--- START Dataset records ---

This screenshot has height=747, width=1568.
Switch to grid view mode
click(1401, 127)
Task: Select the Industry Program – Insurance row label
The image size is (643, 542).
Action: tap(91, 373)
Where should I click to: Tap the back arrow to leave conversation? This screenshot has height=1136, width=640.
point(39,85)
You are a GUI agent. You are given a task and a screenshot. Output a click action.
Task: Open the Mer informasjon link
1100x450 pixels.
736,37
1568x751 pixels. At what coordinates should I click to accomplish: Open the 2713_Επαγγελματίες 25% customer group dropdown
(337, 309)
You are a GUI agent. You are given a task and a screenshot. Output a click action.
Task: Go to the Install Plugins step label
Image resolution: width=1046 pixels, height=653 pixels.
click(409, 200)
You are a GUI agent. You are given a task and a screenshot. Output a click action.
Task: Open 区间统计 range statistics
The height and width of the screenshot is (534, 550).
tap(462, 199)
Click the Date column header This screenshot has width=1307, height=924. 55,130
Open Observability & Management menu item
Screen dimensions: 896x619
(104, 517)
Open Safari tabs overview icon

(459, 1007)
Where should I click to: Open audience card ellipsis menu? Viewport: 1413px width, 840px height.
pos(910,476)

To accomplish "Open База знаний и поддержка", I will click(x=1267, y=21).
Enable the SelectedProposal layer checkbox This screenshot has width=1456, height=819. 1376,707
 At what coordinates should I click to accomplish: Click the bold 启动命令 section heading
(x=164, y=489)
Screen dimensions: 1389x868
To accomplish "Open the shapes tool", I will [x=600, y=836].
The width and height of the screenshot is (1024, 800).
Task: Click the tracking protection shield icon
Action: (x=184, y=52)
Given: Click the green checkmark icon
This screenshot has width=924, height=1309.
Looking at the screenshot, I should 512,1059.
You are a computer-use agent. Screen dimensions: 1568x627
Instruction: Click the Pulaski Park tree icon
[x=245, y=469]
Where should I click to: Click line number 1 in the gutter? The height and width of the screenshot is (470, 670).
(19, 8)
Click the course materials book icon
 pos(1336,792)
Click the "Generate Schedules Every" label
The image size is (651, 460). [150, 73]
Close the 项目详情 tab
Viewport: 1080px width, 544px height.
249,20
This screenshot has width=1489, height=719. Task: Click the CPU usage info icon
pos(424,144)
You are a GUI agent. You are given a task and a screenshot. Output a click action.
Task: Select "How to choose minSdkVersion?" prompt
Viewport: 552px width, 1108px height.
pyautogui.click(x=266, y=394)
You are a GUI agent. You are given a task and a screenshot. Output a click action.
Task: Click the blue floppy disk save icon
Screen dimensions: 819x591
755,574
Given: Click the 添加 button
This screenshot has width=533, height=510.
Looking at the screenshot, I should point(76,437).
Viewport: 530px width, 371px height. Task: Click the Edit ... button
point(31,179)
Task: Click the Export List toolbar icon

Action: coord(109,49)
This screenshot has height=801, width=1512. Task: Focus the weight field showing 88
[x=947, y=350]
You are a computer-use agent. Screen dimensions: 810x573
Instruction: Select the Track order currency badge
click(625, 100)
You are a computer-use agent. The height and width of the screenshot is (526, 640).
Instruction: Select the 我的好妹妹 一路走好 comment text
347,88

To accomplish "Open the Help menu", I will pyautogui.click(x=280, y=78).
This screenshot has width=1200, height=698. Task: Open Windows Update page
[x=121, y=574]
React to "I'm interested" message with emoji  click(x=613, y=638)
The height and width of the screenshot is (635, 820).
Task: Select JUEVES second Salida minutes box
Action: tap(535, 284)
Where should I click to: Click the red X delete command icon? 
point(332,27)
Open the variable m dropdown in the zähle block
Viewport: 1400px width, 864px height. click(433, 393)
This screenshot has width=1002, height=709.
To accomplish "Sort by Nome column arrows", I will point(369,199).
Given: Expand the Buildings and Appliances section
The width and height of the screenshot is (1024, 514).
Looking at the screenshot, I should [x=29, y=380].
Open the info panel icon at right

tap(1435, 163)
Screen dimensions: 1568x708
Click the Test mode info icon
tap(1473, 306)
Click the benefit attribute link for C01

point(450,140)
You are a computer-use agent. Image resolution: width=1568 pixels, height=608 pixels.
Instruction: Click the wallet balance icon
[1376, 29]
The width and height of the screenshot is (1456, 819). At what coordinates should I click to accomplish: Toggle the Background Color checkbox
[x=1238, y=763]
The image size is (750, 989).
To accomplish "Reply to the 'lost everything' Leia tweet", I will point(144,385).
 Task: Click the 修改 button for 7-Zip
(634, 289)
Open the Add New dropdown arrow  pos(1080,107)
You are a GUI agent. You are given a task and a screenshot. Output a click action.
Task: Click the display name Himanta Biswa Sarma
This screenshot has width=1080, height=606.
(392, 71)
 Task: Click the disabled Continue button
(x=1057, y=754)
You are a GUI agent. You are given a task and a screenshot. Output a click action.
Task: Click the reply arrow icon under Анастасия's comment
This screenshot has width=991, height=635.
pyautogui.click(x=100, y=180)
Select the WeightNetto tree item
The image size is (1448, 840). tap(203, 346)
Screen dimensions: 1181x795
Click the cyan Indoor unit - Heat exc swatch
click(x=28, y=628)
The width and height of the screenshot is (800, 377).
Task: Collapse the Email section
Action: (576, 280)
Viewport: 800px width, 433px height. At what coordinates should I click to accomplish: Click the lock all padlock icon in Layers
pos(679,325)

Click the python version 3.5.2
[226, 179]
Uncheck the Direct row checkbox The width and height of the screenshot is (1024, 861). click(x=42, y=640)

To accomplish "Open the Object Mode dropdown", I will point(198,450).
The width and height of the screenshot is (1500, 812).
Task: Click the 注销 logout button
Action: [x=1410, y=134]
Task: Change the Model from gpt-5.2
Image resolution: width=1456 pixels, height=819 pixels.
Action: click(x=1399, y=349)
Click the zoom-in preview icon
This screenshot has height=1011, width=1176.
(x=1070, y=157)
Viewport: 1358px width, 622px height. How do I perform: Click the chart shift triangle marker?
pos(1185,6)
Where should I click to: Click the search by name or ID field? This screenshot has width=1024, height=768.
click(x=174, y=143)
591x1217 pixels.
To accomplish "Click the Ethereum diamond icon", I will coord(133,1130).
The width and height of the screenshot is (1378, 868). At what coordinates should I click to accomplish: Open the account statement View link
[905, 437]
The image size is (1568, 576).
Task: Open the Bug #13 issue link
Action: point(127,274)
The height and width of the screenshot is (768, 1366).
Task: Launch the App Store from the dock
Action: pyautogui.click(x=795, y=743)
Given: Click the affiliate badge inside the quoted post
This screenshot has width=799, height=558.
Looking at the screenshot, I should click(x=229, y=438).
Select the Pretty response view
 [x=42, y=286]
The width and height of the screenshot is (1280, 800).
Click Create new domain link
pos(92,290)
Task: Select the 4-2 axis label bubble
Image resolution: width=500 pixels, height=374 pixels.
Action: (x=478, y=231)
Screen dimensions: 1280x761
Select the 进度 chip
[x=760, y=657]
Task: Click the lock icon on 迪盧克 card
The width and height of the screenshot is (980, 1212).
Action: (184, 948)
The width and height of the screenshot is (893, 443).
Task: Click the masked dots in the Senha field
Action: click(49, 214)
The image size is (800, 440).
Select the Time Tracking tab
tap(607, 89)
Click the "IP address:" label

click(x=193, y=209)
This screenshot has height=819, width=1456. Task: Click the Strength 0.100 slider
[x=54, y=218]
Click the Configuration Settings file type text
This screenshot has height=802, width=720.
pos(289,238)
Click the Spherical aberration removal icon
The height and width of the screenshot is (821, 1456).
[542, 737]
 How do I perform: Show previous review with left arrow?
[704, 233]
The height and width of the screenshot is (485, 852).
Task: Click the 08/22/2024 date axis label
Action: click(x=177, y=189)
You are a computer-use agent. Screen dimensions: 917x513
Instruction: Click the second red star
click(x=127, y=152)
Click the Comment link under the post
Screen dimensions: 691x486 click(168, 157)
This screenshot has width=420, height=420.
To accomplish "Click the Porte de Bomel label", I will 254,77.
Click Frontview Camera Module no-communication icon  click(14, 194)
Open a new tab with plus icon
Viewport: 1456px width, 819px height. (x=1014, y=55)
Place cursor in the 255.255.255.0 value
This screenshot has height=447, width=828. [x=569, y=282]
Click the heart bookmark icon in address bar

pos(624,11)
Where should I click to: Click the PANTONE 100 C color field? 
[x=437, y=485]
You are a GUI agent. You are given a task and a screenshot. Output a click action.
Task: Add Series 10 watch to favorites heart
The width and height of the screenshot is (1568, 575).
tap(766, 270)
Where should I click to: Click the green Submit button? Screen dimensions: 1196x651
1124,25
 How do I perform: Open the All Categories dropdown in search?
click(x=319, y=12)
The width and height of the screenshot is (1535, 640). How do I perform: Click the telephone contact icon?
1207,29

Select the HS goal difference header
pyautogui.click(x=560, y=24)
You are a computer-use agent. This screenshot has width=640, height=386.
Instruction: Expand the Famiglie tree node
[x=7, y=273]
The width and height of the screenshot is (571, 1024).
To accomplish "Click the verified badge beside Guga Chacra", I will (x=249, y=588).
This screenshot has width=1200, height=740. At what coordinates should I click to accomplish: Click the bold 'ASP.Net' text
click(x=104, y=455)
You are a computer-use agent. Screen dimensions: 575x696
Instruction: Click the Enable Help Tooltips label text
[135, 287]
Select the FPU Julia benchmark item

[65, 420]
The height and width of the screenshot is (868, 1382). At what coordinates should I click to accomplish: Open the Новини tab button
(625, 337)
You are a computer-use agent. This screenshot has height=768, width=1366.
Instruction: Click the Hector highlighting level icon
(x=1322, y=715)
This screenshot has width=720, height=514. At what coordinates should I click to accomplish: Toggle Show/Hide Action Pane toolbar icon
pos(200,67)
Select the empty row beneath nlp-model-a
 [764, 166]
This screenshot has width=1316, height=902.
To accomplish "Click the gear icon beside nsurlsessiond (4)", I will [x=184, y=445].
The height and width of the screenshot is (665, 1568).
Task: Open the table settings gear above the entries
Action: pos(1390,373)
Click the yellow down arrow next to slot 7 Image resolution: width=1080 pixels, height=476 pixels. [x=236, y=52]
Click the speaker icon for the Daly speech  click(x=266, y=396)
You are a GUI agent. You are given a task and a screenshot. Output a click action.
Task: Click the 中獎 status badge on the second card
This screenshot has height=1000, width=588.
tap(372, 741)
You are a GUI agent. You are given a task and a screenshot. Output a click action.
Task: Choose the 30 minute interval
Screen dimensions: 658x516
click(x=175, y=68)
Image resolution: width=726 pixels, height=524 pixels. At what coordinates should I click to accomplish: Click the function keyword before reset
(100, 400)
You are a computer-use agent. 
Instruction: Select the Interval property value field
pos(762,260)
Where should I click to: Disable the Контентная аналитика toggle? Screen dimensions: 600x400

--- END Dataset records ---

*Goal of the exercise*
Update the lines from the line with "Select the Pretty response view" to the line with "click(x=193, y=209)" by replacing "Time Tracking tab" with "Time Log tab", leaving everything else unchanged.

*Expected output*
Select the Pretty response view
 [x=42, y=286]
The width and height of the screenshot is (1280, 800).
Click Create new domain link
pos(92,290)
Task: Select the 4-2 axis label bubble
Image resolution: width=500 pixels, height=374 pixels.
Action: (x=478, y=231)
Screen dimensions: 1280x761
Select the 进度 chip
[x=760, y=657]
Task: Click the lock icon on 迪盧克 card
The width and height of the screenshot is (980, 1212).
Action: (184, 948)
The width and height of the screenshot is (893, 443).
Task: Click the masked dots in the Senha field
Action: click(49, 214)
The image size is (800, 440).
Select the Time Log tab
tap(607, 89)
Click the "IP address:" label

click(x=193, y=209)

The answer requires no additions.